La circolare, così, è destinata a rimanere sulla carta, come quella del 1987. Gli anni passano, i governi si succedono, ma i problemi del nostro sistema carcerario non vengono risolti. Recentemente, nel rilevare che «purtroppo, le carceri continuano a generare morte, violenza e sofferenza», Gennarino De Fazio, ispettore capo del corpo di polizia penitenziaria e segretario generale della UILPA – Polizia Penitenziaria ha ancora una volta denunziato l’inefficienza della politica: «L’ex presidente del consiglio dei ministri Mario Draghi, nel suo discorso d’insediamento, si era impegnato a migliorare le condizioni di coloro che operano e vivono nelle carceri. Questo impegno è stato totalmente disatteso e le condizioni di vivibilità dei penitenziari sono ulteriormente peggiorate».
Oltre la cultura dello scarto
È inevitabile una riflessione sul significato che tutto questo assume se confrontato con la finalità del carcere. L’art.27 della nostra Costituzione è molto chiaro: «Le pene non possono consistere in trattamenti contrari al senso di umanità e devono tendere alla rieducazione del condannato». In sintonia con quanto dice l’art. 13, secondo cui «è punita ogni violenza fisica e morale sulle persone comunque sottoposte a restrizioni di libertà».
Pur nella consapevolezza del ruolo dei fattori psicologici individuali e delle libere scelte personali dei detenuti, c’è da chiedersi se un sistema carcerario come il nostro rispecchi oggettivamente le esigenze espresse in questi articoli. Se esso, cioè, sia in grado, così com’è, di esercitare una funzione rieducativa nei confronti di soggetti resi in partenza fragili da situazioni familiari e sociali sfavorevoli che le hanno spinte o comunque favorite sulla via dell’illegalità.

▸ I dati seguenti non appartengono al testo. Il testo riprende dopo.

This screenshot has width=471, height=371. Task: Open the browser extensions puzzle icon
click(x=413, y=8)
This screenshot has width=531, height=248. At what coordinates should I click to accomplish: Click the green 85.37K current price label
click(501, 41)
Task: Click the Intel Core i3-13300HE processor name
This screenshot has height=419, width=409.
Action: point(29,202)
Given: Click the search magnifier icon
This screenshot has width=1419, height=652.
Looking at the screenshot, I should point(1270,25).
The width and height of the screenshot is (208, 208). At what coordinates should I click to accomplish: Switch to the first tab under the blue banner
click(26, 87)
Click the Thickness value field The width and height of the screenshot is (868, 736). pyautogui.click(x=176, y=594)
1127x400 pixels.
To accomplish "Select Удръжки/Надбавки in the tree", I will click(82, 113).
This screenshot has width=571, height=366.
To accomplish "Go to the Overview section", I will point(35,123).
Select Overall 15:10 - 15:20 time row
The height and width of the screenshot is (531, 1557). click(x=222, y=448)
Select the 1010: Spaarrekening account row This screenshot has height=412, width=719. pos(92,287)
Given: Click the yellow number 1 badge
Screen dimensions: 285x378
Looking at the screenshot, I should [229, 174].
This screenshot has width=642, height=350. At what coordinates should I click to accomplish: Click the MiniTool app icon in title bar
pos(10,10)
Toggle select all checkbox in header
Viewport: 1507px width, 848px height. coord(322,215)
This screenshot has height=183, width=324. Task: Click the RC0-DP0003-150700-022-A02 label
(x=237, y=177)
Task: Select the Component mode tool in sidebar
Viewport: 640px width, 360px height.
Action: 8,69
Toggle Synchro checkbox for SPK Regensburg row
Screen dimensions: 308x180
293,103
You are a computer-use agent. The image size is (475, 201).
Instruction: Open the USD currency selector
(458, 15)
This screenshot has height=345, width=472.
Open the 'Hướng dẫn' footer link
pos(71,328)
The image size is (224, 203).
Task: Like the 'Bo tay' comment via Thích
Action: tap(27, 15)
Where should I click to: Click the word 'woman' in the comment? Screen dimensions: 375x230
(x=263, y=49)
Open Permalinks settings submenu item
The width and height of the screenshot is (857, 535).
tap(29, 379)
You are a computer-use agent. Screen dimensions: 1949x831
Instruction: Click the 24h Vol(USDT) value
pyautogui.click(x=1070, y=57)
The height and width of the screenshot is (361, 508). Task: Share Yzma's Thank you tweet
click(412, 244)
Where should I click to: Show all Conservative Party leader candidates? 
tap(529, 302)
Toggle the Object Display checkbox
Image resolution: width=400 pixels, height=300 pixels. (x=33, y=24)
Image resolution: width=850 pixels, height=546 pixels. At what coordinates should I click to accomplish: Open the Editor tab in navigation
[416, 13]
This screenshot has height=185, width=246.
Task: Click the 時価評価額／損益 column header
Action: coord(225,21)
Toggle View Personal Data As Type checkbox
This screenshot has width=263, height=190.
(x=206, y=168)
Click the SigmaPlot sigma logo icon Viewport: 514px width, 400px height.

Così pure, è probabile che, senza arrivare alla violenza fisica, ci possano essere, a causa delle disfunzioni del sistema carcerario, situazioni di disagio che costituiscono per il recluso forme di violenza morale. La verità è che mai forse come nel caso dei carcerati siamo prigionieri, a nostra volta, di quella «cultura dello scarto» denunciata più volte da papa Francesco.
È in questa logica che qualche politico, per guadagnare consensi nei sondaggi, continua a ripetere che per la sicurezza dei cittadini bisogna chiudere la porta delle celle e «buttare la chiave». Quando invece proprio i dati appena citati dicono, al contrario, che aprire le porte delle prigioni a misura alternative più umane è il modo migliore di non far ripetere i crimini.
Non siamo ancora riusciti a passare dalla visione difensiva della detenzione come garanzia di sicurezza del cittadino “onesto” a quella per cui essa deve operare per la restituzione del soggetto alla società civile. Questa è la vera sicurezza.
I suicidi nelle nostre prigioni ci interpellano tutti, come cittadini, su questi problemi cruciali. In realtà, non ci si pensa quasi mai. A parte gli stretti familiari, i reclusi sono anche abbandonati. Ma ogni uomo, ogni donna che preferisce morire, piuttosto di vivere nelle nostre prigioni, continuerà ad essere una sfida alla nostra indifferenza.